A procura por ele - até de colegas cineastas com quem nunca tivera contato antes - aumentou depois que ele foi agraciado com a láurea do Sindicato de Exibidores de Filmes de Arte da Alemanha e o Prêmio de Júri Popular dos leitores do "Berliner Morgenpost". Aos 59 anos, o diretor egresso de Hamburgo passou a ser encarado como "A" promessa de uma indústria consagrada, sobretudo nos anos 1970, pelas vozes autorais de Wim Wenders, Volker Schlöndorff, Margarethe von Trotta, Rainer Werner Fassbinder e Werner Herzog. Dos anos 2000 para cá, Maren Ade ("Toni Erdmann"), Christian Petzold ("Undine") e Fatih Akin ("O Bar Luva Dourada") se juntaram a esses medalhões, que, via Áustria, tiveram Michael Haneke (de "A Fita Branca") e Ulrich Seidl ("Paradise: Faith") como expoentes.

Desde a consagração em Berlim, ele anda reticente com a badalação. "Tenho visto excelentes filmes alemães dirigidos por mulheres, mas não vejo tudo o que lançamos. Não tenho amigos cineastas e não sou muito ligado ao que meus conterrâneos filmam, mas não é uma questão de desrespeito. Primeiro de tudo: eu tenho filhos. Meu tempo é deles. Depois, ando bem mais instigado por experiências fílmicas de outros territórios, como é o caso do cinema japonês. Um outro exemplo é 'Parasita', um filme da Coreia do Sul com muitas camadas", disse Glasner ao Correio da Manhã, após a projeção das três horas e três minutos de sua comédia dramática.

Em "Dying", "Sterben" é o nome de uma peça sinfônica que o maestro Tom Lunies (Lars Eidinger, em devastadora atuação) está ensaiando a partir de uma composição feita por seu melhor amigo, músico Bernard (Robert Gwisdek), acometido de profunda depressão. Sua vida anda maluca, não apenas com seus amores (entre eles sua namorada cheia de desejo, e bem mais jovem), mas também com a ex-mulher, que acaba de ter um filho. Todos acreditam que o regente não é o pai da criança, mas ele a registra apesar de tudo. O chamado da paternidade acontece num momento de loucura em sua família. Sua mãe, a septuagenária Lissy (Corinna Harfouch), parece ficar feliz quando vê seu marido, Gerd (Hans-Uwe Bauer), definhar no hospital, num processo de demência. A sensação de liberdade que ela tem ao "se livrar" dele termina quando ela passa a ser acometida, subitamente, por uma série de problemas: diabetes, insuficiência renal, perda de visão. Um diagnóstico de câncer vem coroar seus infortúnios. Nesse momento de calvário de Lissy, sua filha, Ellen (Lilith Stangenberg), engata um caso com um dentista casado com quem partilha a paixão pelo álcool e pela embriaguez. Nessa ciranda nefasta, essas pessoas terão de reaprender a se amar.

TRECHOS DA LISTAGEM →
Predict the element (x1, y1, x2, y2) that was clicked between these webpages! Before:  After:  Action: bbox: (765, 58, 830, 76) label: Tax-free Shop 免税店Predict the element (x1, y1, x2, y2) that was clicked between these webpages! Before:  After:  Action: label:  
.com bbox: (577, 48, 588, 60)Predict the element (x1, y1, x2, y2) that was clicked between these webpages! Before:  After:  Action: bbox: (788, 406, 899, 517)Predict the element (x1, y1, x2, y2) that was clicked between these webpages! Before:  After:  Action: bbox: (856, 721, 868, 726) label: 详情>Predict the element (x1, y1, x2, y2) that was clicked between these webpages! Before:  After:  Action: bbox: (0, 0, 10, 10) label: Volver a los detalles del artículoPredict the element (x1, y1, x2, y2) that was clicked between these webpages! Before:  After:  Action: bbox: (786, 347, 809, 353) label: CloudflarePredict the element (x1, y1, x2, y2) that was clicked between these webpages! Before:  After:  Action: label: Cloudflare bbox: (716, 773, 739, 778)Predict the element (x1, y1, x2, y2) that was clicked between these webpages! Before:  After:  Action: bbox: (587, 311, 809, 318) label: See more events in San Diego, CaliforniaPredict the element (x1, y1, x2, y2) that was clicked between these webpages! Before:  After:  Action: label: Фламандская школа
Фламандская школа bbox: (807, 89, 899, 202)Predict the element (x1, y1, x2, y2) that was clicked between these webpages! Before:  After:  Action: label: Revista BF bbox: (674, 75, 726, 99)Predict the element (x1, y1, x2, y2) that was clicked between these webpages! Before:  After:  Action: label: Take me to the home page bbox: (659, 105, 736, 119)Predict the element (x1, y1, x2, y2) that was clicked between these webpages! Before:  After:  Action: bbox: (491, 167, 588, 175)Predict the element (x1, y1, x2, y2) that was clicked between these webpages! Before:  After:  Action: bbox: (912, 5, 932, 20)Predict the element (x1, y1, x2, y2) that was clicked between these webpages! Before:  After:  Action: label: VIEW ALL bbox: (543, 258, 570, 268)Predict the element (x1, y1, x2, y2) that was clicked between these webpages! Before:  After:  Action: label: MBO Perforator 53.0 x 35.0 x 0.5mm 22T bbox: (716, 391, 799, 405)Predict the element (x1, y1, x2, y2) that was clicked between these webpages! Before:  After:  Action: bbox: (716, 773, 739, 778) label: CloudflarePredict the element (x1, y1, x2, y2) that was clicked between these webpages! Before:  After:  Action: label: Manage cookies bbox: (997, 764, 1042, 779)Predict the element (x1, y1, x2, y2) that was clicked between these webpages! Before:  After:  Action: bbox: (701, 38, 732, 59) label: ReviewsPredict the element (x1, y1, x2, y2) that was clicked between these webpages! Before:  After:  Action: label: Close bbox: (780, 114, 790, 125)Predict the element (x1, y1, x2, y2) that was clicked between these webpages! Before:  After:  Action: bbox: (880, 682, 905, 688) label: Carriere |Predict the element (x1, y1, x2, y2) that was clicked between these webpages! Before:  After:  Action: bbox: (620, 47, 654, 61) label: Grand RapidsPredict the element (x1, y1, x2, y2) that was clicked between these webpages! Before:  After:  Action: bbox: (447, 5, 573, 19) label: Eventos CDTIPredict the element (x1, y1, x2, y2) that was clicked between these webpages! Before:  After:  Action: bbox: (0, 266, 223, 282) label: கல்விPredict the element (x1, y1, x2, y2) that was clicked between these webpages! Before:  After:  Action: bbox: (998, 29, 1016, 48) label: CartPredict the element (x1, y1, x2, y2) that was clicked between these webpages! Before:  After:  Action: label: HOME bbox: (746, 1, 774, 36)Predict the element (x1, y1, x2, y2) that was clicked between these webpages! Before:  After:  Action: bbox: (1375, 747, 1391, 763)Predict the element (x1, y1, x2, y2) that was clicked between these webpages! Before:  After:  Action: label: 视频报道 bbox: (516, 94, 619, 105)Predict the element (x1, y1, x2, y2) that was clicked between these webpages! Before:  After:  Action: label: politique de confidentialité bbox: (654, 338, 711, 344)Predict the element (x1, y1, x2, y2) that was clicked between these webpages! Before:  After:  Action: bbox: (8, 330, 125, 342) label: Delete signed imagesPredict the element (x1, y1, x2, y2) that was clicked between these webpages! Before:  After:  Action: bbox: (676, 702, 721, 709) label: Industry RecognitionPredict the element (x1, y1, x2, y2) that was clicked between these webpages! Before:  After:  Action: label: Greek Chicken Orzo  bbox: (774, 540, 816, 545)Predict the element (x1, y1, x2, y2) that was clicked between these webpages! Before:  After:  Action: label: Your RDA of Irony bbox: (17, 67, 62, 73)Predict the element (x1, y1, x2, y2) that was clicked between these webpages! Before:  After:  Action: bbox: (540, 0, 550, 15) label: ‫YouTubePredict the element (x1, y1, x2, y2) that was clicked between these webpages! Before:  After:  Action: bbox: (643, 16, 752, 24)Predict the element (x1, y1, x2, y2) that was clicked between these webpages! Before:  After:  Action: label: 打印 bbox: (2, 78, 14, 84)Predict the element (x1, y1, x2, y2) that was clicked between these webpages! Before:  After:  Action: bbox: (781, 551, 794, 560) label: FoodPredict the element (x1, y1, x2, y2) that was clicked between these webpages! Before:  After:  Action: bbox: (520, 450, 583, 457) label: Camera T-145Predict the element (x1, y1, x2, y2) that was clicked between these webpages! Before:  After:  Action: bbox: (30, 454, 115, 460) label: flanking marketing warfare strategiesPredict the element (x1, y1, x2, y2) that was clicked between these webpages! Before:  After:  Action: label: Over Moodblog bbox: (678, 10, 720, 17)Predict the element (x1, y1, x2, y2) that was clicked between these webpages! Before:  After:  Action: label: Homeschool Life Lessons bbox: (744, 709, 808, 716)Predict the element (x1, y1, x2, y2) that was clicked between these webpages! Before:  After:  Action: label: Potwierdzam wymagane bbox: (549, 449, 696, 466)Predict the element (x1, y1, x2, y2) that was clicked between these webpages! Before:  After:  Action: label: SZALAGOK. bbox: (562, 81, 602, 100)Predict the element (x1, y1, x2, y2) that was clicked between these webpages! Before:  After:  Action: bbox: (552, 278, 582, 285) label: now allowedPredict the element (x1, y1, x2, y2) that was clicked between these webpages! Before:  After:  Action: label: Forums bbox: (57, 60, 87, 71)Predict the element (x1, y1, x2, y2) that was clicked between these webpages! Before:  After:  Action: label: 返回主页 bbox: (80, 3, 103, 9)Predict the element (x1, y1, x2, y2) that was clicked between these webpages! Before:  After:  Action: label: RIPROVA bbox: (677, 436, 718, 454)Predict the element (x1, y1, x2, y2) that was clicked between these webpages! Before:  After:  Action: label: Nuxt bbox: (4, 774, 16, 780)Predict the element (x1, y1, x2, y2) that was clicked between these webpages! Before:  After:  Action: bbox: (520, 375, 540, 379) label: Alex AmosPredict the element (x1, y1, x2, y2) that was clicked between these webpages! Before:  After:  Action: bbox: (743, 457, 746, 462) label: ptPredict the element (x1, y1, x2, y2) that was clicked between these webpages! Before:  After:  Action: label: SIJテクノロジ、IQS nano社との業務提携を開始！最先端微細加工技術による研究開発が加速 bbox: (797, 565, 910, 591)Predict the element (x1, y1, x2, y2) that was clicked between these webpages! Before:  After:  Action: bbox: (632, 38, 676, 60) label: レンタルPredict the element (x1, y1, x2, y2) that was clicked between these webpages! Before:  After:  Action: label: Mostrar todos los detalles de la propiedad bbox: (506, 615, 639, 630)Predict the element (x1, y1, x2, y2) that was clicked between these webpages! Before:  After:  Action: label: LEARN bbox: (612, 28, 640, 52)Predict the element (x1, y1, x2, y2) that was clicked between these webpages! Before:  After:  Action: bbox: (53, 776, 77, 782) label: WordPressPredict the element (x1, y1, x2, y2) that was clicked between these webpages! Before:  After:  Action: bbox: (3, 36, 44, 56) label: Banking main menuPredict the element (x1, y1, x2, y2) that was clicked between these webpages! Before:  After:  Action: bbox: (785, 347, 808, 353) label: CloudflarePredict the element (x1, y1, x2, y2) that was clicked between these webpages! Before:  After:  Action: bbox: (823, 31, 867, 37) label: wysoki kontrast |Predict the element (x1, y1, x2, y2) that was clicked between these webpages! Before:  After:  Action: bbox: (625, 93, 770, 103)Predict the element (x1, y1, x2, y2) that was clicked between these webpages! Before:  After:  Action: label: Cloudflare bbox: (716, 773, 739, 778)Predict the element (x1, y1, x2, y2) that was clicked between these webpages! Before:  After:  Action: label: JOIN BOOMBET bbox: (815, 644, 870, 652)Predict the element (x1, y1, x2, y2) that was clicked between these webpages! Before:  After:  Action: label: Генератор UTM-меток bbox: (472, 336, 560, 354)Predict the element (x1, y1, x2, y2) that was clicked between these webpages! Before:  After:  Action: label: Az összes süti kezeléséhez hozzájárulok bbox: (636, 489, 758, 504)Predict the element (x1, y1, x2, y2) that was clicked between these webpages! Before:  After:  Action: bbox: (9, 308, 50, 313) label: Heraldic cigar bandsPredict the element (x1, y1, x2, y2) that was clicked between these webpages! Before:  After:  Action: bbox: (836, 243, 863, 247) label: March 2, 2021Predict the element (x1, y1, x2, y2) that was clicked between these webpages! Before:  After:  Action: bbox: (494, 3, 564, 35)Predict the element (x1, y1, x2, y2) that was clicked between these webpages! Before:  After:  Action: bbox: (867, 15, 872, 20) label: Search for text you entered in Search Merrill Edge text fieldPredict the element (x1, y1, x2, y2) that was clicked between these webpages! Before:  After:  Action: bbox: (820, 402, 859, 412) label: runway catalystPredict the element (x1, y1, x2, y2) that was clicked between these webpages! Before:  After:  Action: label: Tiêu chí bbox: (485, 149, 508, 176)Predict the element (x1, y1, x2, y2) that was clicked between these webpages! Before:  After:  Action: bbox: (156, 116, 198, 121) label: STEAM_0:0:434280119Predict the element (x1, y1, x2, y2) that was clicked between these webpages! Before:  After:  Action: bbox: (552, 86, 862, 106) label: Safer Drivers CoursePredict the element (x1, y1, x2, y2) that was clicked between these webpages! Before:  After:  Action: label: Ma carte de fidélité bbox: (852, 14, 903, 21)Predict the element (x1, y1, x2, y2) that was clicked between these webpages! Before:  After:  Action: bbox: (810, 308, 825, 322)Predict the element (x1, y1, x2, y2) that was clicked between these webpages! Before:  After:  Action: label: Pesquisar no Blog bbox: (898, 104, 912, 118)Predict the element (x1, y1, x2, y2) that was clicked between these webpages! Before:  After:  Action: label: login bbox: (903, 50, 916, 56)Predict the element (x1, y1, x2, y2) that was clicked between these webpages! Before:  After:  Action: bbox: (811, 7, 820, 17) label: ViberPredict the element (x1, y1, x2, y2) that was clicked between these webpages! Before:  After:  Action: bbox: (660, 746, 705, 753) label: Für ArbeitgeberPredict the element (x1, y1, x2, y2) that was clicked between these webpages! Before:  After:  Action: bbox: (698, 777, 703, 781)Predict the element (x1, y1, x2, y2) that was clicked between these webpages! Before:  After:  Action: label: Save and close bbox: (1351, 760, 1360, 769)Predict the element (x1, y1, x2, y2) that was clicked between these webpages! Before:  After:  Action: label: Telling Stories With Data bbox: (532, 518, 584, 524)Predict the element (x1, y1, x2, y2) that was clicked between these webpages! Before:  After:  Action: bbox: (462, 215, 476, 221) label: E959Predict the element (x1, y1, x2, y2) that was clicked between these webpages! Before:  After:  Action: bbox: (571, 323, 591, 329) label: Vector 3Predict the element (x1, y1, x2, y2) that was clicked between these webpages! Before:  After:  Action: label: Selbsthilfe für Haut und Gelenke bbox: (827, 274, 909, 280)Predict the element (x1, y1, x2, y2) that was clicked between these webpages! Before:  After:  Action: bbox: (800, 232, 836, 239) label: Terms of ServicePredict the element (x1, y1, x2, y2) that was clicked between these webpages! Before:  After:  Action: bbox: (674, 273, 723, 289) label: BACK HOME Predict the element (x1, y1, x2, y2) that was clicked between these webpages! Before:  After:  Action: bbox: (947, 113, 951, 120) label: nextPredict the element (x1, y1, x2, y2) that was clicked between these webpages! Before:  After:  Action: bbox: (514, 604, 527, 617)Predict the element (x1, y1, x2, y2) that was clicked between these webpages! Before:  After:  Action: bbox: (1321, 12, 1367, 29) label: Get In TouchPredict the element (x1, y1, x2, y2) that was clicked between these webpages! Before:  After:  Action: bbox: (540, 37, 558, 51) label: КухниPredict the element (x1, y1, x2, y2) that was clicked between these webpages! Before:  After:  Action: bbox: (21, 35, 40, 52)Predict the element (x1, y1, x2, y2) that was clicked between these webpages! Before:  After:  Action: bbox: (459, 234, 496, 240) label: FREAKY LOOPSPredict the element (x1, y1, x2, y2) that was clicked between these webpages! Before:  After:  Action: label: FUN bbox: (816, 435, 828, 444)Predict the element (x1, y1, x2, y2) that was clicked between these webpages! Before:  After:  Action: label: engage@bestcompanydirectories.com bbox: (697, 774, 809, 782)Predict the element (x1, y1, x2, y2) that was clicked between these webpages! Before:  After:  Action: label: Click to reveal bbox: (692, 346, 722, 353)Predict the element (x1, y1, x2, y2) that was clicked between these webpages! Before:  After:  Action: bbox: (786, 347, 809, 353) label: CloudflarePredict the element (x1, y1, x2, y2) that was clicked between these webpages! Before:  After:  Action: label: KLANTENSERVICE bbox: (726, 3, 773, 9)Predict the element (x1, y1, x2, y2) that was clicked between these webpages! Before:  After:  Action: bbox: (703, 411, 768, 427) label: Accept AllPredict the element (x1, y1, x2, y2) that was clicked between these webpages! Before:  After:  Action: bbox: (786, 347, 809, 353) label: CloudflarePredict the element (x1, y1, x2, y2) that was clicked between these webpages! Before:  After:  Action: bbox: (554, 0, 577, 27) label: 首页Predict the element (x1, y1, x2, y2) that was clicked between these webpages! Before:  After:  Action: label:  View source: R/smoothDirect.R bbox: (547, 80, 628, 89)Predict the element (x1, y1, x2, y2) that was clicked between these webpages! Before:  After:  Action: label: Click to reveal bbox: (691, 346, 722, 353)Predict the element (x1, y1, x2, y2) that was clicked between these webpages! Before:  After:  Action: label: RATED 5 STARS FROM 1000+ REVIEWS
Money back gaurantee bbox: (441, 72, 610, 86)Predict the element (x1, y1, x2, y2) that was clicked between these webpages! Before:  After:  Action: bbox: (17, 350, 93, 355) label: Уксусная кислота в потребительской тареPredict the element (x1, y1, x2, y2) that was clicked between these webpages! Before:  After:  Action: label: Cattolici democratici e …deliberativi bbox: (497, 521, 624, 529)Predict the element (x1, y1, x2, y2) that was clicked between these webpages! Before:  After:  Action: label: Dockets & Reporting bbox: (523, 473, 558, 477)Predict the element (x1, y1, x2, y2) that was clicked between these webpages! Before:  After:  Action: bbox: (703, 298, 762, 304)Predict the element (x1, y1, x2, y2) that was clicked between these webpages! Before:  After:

TAREFA PROPOSTA 1 → Segundo o excerto, qual filme sul-coreano Glasner cita como exemplo de obra com muitas camadas?
TAREFA PROPOSTA 2 → Reescreva o trecho do excerto entre "Desde a consagração" e "sua comédia dramática.", inclusive, substituindo "japonês" por "francês".
TAREFA PROPOSTA 3 →
Indique se cada afirmação abaixo está de acordo com o excerto, respondendo sim ou não e citando as palavras do texto que decidem a questão.
(a) Glasner declara ter muitos amigos cineastas.
(b) A mãe do maestro Tom Lunies se chama Lissy.
(c) A projeção da comédia dramática de Glasner durou três horas e três minutos.

RESPOSTA 1 → "Parasita".

RESPOSTA 2 →
Desde a consagração em Berlim, ele anda reticente com a badalação. "Tenho visto excelentes filmes alemães dirigidos por mulheres, mas não vejo tudo o que lançamos. Não tenho amigos cineastas e não sou muito ligado ao que meus conterrâneos filmam, mas não é uma questão de desrespeito. Primeiro de tudo: eu tenho filhos. Meu tempo é deles. Depois, ando bem mais instigado por experiências fílmicas de outros territórios, como é o caso do cinema francês. Um outro exemplo é 'Parasita', um filme da Coreia do Sul com muitas camadas", disse Glasner ao Correio da Manhã, após a projeção das três horas e três minutos de sua comédia dramática.

RESPOSTA 3 →
(a) Não: "Não tenho amigos cineastas".
(b) Sim: "Sua mãe, a septuagenária Lissy (Corinna Harfouch)".
(c) Sim: "após a projeção das três horas e três minutos de sua comédia dramática".